The data shown below should all be retyped exactly.

_ _ _ _ _

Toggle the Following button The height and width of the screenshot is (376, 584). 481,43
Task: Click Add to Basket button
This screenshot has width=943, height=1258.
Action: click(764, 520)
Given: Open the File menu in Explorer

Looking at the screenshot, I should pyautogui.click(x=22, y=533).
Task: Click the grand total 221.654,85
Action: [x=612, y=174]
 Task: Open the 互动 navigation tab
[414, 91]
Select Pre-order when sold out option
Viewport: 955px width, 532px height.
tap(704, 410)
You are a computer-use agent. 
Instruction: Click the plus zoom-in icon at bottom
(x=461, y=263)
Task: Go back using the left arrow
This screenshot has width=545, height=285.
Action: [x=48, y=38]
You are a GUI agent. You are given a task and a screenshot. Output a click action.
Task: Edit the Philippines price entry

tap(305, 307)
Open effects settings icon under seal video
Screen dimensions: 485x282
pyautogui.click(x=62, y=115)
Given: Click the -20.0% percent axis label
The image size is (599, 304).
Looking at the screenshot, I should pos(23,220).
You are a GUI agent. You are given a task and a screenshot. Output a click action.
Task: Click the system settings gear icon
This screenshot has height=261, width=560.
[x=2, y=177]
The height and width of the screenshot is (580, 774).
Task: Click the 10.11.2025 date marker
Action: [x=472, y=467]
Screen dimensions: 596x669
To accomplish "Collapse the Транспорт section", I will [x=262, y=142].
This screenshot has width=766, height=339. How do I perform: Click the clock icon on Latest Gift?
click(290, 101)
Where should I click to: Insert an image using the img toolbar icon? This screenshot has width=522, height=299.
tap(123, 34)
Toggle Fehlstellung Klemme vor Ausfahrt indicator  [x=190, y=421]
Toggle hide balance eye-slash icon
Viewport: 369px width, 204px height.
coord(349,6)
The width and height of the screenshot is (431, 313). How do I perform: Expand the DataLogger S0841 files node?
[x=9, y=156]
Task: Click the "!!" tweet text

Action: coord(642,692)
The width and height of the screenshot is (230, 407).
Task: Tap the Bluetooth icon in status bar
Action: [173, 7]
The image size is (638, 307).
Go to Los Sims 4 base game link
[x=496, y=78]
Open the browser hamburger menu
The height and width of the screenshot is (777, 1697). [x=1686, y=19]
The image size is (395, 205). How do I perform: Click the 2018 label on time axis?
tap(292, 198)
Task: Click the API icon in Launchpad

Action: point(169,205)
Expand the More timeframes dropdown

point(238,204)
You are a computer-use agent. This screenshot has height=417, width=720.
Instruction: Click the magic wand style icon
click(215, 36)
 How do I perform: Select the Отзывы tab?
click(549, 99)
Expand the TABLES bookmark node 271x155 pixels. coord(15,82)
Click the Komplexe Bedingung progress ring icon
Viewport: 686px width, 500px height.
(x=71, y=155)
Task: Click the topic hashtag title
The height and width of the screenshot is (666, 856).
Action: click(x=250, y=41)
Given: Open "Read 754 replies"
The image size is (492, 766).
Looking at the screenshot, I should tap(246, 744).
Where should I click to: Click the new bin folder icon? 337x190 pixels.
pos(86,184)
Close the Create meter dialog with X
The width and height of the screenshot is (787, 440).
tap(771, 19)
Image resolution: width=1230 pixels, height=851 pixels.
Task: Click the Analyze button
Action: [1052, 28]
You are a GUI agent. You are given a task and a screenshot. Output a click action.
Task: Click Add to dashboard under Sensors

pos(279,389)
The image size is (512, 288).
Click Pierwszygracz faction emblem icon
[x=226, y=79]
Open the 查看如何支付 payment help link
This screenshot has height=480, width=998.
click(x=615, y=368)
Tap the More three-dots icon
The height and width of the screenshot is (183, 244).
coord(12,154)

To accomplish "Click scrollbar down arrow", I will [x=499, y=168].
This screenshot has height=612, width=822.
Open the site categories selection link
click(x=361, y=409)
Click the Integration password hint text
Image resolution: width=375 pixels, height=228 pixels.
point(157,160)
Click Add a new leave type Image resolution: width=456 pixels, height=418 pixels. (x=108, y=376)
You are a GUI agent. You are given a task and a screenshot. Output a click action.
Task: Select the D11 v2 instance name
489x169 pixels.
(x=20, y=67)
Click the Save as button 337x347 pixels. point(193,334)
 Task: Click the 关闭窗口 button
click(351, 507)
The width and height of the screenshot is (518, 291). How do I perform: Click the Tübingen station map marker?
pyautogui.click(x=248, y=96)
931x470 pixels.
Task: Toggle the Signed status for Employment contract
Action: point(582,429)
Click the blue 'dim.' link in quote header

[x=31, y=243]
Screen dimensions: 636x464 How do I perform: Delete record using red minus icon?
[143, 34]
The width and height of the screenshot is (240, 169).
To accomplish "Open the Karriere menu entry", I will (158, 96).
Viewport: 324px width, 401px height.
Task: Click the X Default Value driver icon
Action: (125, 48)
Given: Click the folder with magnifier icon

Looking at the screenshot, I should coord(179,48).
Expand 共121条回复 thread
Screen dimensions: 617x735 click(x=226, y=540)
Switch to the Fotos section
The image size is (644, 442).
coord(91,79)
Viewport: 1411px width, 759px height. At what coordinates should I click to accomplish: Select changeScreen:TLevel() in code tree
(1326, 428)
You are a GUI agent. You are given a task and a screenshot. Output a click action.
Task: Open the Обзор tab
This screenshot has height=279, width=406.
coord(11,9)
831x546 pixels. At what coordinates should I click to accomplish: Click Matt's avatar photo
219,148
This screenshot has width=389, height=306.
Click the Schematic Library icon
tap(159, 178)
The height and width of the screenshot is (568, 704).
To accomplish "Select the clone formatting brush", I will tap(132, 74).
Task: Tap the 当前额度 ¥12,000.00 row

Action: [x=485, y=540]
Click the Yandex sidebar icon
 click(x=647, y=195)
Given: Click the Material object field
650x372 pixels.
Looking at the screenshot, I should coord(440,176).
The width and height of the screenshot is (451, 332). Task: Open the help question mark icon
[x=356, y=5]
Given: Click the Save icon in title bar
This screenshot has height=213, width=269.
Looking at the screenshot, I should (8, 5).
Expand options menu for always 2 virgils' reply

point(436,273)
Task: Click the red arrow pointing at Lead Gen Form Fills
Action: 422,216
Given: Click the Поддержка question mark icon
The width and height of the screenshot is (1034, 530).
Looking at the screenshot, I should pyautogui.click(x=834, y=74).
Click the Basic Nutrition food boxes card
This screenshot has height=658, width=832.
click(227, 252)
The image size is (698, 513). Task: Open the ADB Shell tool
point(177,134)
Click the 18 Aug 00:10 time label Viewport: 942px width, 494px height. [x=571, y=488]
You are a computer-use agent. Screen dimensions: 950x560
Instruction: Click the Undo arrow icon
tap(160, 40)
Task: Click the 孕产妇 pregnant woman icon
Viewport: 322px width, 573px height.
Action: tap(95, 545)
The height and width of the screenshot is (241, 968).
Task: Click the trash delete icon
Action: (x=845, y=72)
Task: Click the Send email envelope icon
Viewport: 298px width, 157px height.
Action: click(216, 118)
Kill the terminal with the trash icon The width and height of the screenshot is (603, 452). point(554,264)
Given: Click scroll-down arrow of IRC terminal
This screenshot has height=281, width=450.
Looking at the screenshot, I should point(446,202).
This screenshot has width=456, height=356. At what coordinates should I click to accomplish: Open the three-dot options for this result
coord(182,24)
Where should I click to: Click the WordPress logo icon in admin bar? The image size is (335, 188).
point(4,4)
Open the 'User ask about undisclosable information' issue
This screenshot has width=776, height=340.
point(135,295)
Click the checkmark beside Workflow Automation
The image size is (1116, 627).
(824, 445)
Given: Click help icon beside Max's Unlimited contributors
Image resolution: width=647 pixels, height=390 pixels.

_ _ _ _ _

* [Your response]:
Toggle the Following button The height and width of the screenshot is (376, 584). 481,43
Task: Click Add to Basket button
This screenshot has width=943, height=1258.
Action: click(764, 520)
Given: Open the File menu in Explorer

Looking at the screenshot, I should pyautogui.click(x=22, y=533).
Task: Click the grand total 221.654,85
Action: [x=612, y=174]
 Task: Open the 互动 navigation tab
[414, 91]
Select Pre-order when sold out option
Viewport: 955px width, 532px height.
tap(704, 410)
You are a computer-use agent. 
Instruction: Click the plus zoom-in icon at bottom
(x=461, y=263)
Task: Go back using the left arrow
This screenshot has width=545, height=285.
Action: [x=48, y=38]
You are a GUI agent. You are given a task and a screenshot. Output a click action.
Task: Edit the Philippines price entry

tap(305, 307)
Open effects settings icon under seal video
Screen dimensions: 485x282
pyautogui.click(x=62, y=115)
Given: Click the -20.0% percent axis label
The image size is (599, 304).
Looking at the screenshot, I should pos(23,220).
You are a GUI agent. You are given a task and a screenshot. Output a click action.
Task: Click the system settings gear icon
This screenshot has height=261, width=560.
[x=2, y=177]
The height and width of the screenshot is (580, 774).
Task: Click the 10.11.2025 date marker
Action: [x=472, y=467]
Screen dimensions: 596x669
To accomplish "Collapse the Транспорт section", I will [x=262, y=142].
This screenshot has width=766, height=339. How do I perform: Click the clock icon on Latest Gift?
click(290, 101)
Where should I click to: Insert an image using the img toolbar icon? This screenshot has width=522, height=299.
tap(123, 34)
Toggle Fehlstellung Klemme vor Ausfahrt indicator  [x=190, y=421]
Toggle hide balance eye-slash icon
Viewport: 369px width, 204px height.
coord(349,6)
The width and height of the screenshot is (431, 313). How do I perform: Expand the DataLogger S0841 files node?
[x=9, y=156]
Task: Click the "!!" tweet text

Action: coord(642,692)
The width and height of the screenshot is (230, 407).
Task: Tap the Bluetooth icon in status bar
Action: [173, 7]
The image size is (638, 307).
Go to Los Sims 4 base game link
[x=496, y=78]
Open the browser hamburger menu
The height and width of the screenshot is (777, 1697). [x=1686, y=19]
The image size is (395, 205). How do I perform: Click the 2018 label on time axis?
tap(292, 198)
Task: Click the API icon in Launchpad

Action: point(169,205)
Expand the More timeframes dropdown

point(238,204)
You are a computer-use agent. This screenshot has height=417, width=720.
Instruction: Click the magic wand style icon
click(215, 36)
 How do I perform: Select the Отзывы tab?
click(549, 99)
Expand the TABLES bookmark node 271x155 pixels. coord(15,82)
Click the Komplexe Bedingung progress ring icon
Viewport: 686px width, 500px height.
(x=71, y=155)
Task: Click the topic hashtag title
The height and width of the screenshot is (666, 856).
Action: click(x=250, y=41)
Given: Open "Read 754 replies"
The image size is (492, 766).
Looking at the screenshot, I should tap(246, 744).
Where should I click to: Click the new bin folder icon? 337x190 pixels.
pos(86,184)
Close the Create meter dialog with X
The width and height of the screenshot is (787, 440).
tap(771, 19)
Image resolution: width=1230 pixels, height=851 pixels.
Task: Click the Analyze button
Action: [1052, 28]
You are a GUI agent. You are given a task and a screenshot. Output a click action.
Task: Click Add to dashboard under Sensors

pos(279,389)
The image size is (512, 288).
Click Pierwszygracz faction emblem icon
[x=226, y=79]
Open the 查看如何支付 payment help link
This screenshot has height=480, width=998.
click(x=615, y=368)
Tap the More three-dots icon
The height and width of the screenshot is (183, 244).
coord(12,154)

To accomplish "Click scrollbar down arrow", I will [x=499, y=168].
This screenshot has height=612, width=822.
Open the site categories selection link
click(x=361, y=409)
Click the Integration password hint text
Image resolution: width=375 pixels, height=228 pixels.
point(157,160)
Click Add a new leave type Image resolution: width=456 pixels, height=418 pixels. (x=108, y=376)
You are a GUI agent. You are given a task and a screenshot. Output a click action.
Task: Select the D11 v2 instance name
489x169 pixels.
(x=20, y=67)
Click the Save as button 337x347 pixels. point(193,334)
 Task: Click the 关闭窗口 button
click(351, 507)
The width and height of the screenshot is (518, 291). How do I perform: Click the Tübingen station map marker?
pyautogui.click(x=248, y=96)
931x470 pixels.
Task: Toggle the Signed status for Employment contract
Action: point(582,429)
Click the blue 'dim.' link in quote header

[x=31, y=243]
Screen dimensions: 636x464 How do I perform: Delete record using red minus icon?
[143, 34]
The width and height of the screenshot is (240, 169).
To accomplish "Open the Karriere menu entry", I will (158, 96).
Viewport: 324px width, 401px height.
Task: Click the X Default Value driver icon
Action: (125, 48)
Given: Click the folder with magnifier icon

Looking at the screenshot, I should coord(179,48).
Expand 共121条回复 thread
Screen dimensions: 617x735 click(x=226, y=540)
Switch to the Fotos section
The image size is (644, 442).
coord(91,79)
Viewport: 1411px width, 759px height. At what coordinates should I click to accomplish: Select changeScreen:TLevel() in code tree
(1326, 428)
You are a GUI agent. You are given a task and a screenshot. Output a click action.
Task: Open the Обзор tab
This screenshot has height=279, width=406.
coord(11,9)
831x546 pixels. At what coordinates should I click to accomplish: Click Matt's avatar photo
219,148
This screenshot has width=389, height=306.
Click the Schematic Library icon
tap(159, 178)
The height and width of the screenshot is (568, 704).
To accomplish "Select the clone formatting brush", I will tap(132, 74).
Task: Tap the 当前额度 ¥12,000.00 row

Action: [x=485, y=540]
Click the Yandex sidebar icon
 click(x=647, y=195)
Given: Click the Material object field
650x372 pixels.
Looking at the screenshot, I should coord(440,176).
The width and height of the screenshot is (451, 332). Task: Open the help question mark icon
[x=356, y=5]
Given: Click the Save icon in title bar
This screenshot has height=213, width=269.
Looking at the screenshot, I should (8, 5).
Expand options menu for always 2 virgils' reply

point(436,273)
Task: Click the red arrow pointing at Lead Gen Form Fills
Action: 422,216
Given: Click the Поддержка question mark icon
The width and height of the screenshot is (1034, 530).
Looking at the screenshot, I should pyautogui.click(x=834, y=74).
Click the Basic Nutrition food boxes card
This screenshot has height=658, width=832.
click(227, 252)
The image size is (698, 513). Task: Open the ADB Shell tool
point(177,134)
Click the 18 Aug 00:10 time label Viewport: 942px width, 494px height. [x=571, y=488]
You are a computer-use agent. Screen dimensions: 950x560
Instruction: Click the Undo arrow icon
tap(160, 40)
Task: Click the 孕产妇 pregnant woman icon
Viewport: 322px width, 573px height.
Action: tap(95, 545)
The height and width of the screenshot is (241, 968).
Task: Click the trash delete icon
Action: (x=845, y=72)
Task: Click the Send email envelope icon
Viewport: 298px width, 157px height.
Action: click(216, 118)
Kill the terminal with the trash icon The width and height of the screenshot is (603, 452). point(554,264)
Given: Click scroll-down arrow of IRC terminal
This screenshot has height=281, width=450.
Looking at the screenshot, I should point(446,202).
This screenshot has width=456, height=356. At what coordinates should I click to accomplish: Open the three-dot options for this result
coord(182,24)
Where should I click to: Click the WordPress logo icon in admin bar? The image size is (335, 188).
point(4,4)
Open the 'User ask about undisclosable information' issue
This screenshot has width=776, height=340.
point(135,295)
Click the checkmark beside Workflow Automation
The image size is (1116, 627).
(824, 445)
Given: Click help icon beside Max's Unlimited contributors
Image resolution: width=647 pixels, height=390 pixels.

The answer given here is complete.